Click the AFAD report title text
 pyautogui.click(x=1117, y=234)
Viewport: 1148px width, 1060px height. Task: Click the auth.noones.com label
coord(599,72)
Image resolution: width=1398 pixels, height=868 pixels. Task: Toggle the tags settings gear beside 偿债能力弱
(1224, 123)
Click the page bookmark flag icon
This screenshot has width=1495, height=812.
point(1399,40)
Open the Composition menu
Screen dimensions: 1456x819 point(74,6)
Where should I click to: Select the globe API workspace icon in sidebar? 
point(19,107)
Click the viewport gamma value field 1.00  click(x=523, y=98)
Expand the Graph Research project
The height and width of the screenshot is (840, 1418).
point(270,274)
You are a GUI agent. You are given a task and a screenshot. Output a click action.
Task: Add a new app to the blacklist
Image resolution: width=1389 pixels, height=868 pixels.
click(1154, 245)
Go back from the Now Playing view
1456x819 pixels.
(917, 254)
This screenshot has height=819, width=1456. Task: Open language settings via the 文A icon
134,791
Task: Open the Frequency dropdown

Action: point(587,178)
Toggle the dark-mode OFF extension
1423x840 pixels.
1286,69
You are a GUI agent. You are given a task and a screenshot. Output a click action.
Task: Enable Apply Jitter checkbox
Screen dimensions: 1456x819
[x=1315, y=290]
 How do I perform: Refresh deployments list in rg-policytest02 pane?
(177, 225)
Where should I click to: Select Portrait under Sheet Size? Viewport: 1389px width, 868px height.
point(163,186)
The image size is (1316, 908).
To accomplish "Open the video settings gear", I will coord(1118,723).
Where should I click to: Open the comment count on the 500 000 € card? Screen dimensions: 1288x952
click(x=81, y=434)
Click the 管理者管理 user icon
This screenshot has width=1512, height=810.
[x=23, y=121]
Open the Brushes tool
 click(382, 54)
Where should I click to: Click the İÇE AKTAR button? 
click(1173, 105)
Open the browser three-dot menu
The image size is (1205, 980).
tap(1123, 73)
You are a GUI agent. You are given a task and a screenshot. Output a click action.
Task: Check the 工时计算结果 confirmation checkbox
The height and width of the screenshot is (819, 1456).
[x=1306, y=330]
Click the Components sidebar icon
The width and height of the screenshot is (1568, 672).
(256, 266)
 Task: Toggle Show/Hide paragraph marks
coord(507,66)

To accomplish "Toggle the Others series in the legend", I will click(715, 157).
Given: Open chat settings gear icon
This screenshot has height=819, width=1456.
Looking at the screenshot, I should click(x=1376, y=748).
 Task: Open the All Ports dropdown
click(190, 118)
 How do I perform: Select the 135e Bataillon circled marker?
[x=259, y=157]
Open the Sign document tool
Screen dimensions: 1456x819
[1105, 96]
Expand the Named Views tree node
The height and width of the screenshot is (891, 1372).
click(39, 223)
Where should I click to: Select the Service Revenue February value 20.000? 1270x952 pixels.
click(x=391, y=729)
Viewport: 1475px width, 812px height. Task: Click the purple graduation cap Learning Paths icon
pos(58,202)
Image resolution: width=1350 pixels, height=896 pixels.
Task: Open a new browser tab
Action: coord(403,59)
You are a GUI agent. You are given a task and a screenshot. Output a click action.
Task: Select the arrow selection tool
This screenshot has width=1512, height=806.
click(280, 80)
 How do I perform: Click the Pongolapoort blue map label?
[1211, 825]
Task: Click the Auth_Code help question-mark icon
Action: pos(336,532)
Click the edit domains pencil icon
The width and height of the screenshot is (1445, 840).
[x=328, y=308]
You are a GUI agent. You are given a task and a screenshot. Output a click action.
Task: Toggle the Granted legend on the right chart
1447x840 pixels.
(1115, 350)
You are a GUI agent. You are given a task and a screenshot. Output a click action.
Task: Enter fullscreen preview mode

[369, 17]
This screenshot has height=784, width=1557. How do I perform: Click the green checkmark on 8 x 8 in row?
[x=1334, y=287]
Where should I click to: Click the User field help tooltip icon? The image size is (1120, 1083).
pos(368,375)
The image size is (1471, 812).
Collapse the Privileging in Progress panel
********
Exercise details
Whenever the word "will" shows up in a line above, copy that line.

Answer to the exercise
To accomplish "Open the video settings gear", I will coord(1118,723).
To accomplish "Toggle the Others series in the legend", I will click(715, 157).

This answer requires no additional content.